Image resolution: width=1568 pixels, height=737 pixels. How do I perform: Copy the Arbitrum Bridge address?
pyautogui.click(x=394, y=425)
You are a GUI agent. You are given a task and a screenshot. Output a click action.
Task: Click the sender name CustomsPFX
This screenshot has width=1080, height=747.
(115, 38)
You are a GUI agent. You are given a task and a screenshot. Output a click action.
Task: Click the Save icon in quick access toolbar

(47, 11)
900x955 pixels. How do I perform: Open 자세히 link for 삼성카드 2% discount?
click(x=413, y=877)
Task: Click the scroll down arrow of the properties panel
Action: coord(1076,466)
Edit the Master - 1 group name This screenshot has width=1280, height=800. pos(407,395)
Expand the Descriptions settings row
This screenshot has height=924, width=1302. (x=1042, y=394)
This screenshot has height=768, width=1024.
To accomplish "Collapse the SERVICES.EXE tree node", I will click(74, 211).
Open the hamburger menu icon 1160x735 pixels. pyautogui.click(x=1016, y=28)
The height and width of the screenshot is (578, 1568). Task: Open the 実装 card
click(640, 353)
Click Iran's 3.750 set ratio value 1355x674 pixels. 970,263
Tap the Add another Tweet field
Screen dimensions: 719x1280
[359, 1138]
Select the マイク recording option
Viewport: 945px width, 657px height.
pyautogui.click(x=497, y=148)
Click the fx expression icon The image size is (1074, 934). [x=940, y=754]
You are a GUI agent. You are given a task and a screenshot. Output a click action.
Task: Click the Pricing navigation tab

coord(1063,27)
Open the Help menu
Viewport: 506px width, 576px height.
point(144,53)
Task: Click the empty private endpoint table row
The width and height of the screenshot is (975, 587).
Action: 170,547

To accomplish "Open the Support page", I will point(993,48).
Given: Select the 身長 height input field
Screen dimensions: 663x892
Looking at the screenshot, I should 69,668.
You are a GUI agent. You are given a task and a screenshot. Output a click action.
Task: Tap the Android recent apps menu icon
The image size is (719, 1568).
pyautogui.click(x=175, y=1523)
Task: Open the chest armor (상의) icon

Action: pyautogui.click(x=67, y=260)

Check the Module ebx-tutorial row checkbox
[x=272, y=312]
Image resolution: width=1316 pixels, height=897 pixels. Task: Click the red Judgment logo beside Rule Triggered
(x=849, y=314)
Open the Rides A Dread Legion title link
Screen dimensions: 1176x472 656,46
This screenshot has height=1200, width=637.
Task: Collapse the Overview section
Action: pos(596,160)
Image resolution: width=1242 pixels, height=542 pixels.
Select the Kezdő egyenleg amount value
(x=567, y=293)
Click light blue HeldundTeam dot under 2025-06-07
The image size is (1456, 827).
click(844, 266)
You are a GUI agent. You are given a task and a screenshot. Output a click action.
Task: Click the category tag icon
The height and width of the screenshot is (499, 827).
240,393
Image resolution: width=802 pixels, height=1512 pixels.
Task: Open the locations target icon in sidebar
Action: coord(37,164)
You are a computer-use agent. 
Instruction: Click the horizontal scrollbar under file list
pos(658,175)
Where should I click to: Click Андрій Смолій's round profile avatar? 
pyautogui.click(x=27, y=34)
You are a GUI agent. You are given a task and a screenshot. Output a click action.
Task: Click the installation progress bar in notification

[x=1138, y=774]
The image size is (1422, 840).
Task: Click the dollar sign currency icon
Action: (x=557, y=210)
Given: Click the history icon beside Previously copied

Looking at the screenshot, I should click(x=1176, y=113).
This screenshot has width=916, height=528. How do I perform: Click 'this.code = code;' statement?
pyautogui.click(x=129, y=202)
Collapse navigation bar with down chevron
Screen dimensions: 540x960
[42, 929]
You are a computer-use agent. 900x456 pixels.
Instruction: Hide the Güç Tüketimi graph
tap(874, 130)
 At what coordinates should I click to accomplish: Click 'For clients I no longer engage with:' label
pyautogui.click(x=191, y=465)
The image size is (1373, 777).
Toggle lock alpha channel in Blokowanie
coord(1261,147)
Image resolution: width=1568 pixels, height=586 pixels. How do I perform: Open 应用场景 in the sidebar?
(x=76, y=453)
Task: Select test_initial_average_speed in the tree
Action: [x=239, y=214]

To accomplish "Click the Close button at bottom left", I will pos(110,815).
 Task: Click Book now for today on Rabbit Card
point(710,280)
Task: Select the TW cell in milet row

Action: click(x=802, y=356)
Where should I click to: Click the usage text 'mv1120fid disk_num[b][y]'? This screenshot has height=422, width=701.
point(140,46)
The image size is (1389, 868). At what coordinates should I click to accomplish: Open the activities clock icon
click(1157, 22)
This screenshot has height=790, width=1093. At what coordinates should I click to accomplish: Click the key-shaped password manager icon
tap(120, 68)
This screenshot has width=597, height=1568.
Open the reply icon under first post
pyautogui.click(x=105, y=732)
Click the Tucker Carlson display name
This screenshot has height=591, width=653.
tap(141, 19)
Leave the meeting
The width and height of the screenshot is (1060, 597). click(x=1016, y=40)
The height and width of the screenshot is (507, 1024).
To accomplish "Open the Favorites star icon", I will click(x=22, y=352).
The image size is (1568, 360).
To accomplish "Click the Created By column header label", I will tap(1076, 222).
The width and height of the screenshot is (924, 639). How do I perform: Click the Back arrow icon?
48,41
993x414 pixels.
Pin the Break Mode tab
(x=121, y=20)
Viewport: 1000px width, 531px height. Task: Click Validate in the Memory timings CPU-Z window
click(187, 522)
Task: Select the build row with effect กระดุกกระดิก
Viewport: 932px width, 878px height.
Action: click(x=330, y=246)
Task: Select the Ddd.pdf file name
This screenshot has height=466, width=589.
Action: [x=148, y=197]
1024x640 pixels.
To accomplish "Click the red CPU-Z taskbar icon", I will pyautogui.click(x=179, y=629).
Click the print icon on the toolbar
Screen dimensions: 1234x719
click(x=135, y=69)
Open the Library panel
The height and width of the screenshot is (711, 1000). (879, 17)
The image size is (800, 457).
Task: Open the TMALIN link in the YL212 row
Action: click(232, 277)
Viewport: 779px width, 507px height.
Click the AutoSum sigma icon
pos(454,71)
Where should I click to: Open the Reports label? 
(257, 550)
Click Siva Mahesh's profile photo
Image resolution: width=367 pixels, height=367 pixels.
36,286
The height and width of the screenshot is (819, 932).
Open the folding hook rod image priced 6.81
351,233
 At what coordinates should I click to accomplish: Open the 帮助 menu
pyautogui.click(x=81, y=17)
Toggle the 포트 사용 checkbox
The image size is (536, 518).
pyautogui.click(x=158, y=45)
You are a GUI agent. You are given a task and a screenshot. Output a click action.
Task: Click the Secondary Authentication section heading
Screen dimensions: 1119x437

Problem statement: In the material above, how many lines include the word "computer"? State that number alone.

Answer box: 2